Growing Pains Aren’t What You Think They Are

ECP ​​ ​ Monday, 18 October 2021

Growing pains are one of the most commonly reported causes of musculoskeletal pain in children between the age of 4 to 12, but usually resolve by adolescence. This pain appears without any prior indication and is described as an aching or throbbing feeling in the thighs, calves, or back of the knees. The pain is usually felt in both legs and appears in episodes in the late afternoon or at night, between intervals of pain-free days.

Even though the child may continue their normal activities without any indication of discomfort, it can be especially worrying for parents who have to comfort the child due to the intense bouts of pain that wake them up during the middle of the night.

Possible Causes

There is much debate about the exact cause of growing pains. Some studies speculate that it is due to the growth of muscle at a different rate to that of bone, which causes excessive tension and pain at the tendon insertion. However, this difference should not be significant enough to suggest that growth causes pain at all. Growing pains are thus termed because they occur during the growing period.

Some suggested causes of growing pains are:

Pronation of feet

Pronation refers to the natural movement of the arch during movement to support the body. Overpronated or supinated feet can affect shock absorption and lead to excessive forces being placed on the arches during ground impact. As such, this strain on the supporting muscles of the body can cause great discomfort and affect one’s posture.

Joint hypermobility

Children with joint hypermobility are more likely to experience musculoskeletal pain. The tissues in the body vary by degree of elasticity, which can cause some muscles and joints to stiffen and others loosen after exercise.
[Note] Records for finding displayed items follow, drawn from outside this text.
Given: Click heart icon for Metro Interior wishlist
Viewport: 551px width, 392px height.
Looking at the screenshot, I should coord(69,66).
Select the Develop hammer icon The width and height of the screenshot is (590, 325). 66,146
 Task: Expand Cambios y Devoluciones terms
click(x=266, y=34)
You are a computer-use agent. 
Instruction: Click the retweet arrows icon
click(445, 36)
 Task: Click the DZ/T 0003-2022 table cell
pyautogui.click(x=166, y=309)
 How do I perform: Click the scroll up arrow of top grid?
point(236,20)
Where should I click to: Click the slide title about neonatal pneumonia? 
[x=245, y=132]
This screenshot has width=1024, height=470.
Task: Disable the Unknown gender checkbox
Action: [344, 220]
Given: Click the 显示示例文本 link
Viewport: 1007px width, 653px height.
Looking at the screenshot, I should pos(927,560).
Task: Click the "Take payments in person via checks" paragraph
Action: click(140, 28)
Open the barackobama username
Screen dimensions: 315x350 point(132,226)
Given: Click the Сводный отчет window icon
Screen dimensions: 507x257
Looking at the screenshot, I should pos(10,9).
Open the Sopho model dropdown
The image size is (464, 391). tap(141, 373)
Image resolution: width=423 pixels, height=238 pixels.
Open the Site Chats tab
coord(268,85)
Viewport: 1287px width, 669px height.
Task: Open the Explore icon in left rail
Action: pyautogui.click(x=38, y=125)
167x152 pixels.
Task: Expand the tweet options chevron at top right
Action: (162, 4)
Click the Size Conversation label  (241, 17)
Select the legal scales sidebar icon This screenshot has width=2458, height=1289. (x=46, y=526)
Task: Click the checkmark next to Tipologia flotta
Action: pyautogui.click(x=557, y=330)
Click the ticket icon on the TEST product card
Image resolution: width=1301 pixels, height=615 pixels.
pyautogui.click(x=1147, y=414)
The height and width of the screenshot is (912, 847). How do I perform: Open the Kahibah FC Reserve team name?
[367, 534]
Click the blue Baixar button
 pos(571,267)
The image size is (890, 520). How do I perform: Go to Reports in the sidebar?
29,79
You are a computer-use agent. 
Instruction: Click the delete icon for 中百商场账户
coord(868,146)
This places a greater strain on the ligaments and can lead to tiredness and pain.

Localised biomechanical overload

Pain may present after an acute injury to the leg which causes certain tissues and joints to receive greater impact, causing overload.

Overuse of soft tissues

Pain can present after physically demanding activities and may be due to muscular tiredness.

Psychological factors

Those with a lower pain threshold may experience a greater sensitivity towards pain, and negative feelings such as stress and unhappiness may also affect the way they respond to it.

Although these may be possible reasons for growing pains, it is important to note that many children often experience pain without any obvious cause or trauma as well.



Professional advice and a diagnosis can be sought if there is concern over the child displaying the following symptoms:

  • Persistent pain that usually presents in the evening/at night but is gone by morning
  • Intervals of joint pain
  • Recurrent headaches and stomach pains

Seek immediate help if your child is displaying other symptoms that may be present due to other underlying issues or more serious conditions such as:

  • Fever or a rash
  • Pain that only presents in one leg
  • Loss of appetite
  • Weakness or fatigue
  • Limping or difficulty walking
  • Presence of swelling, redness, or tenderness in the joints

MRI imaging of the lower limb is usually not required in the first step of a diagnosis but may be performed if the child is showing significant signs of distress.


Be sure to check with your podiatrist so an accurate diagnosis and treatment plan can be made to ease growing pains.

Foot orthotics

Foot orthotics

Customised foot orthotics or customised paediatric ankle orthotics can help with underlying biomechanical issues such as overpronation or supination and provide the required arch support as the child grows. This can realign and stabilise the way their feet are placed before the growth plates close.

Extracorporeal Magnetotransduction Therapy (EMTT)

EMTT treatment can be used to promote pain relief, aid in reducing tightness, and speed up the healing of overuse injuries in the joints and muscles.

Exercise regime

Your podiatrist can recommend stretching exercises to encourage the gentle lengthening of your child’s tissues and muscles. This can help in strengthening the leg muscles by making them strong and flexible.

Massage and Heat

The application of a heating pad and a warm bath with Epsom salt before bed can help soothe sore muscles and relieve swelling.

Make sure to give your child plenty of reassurance and love during this period, especially when they are going through bouts of pain. This helps to ease fear and discomfort around growing pains which can be physically and emotionally taxing for your child.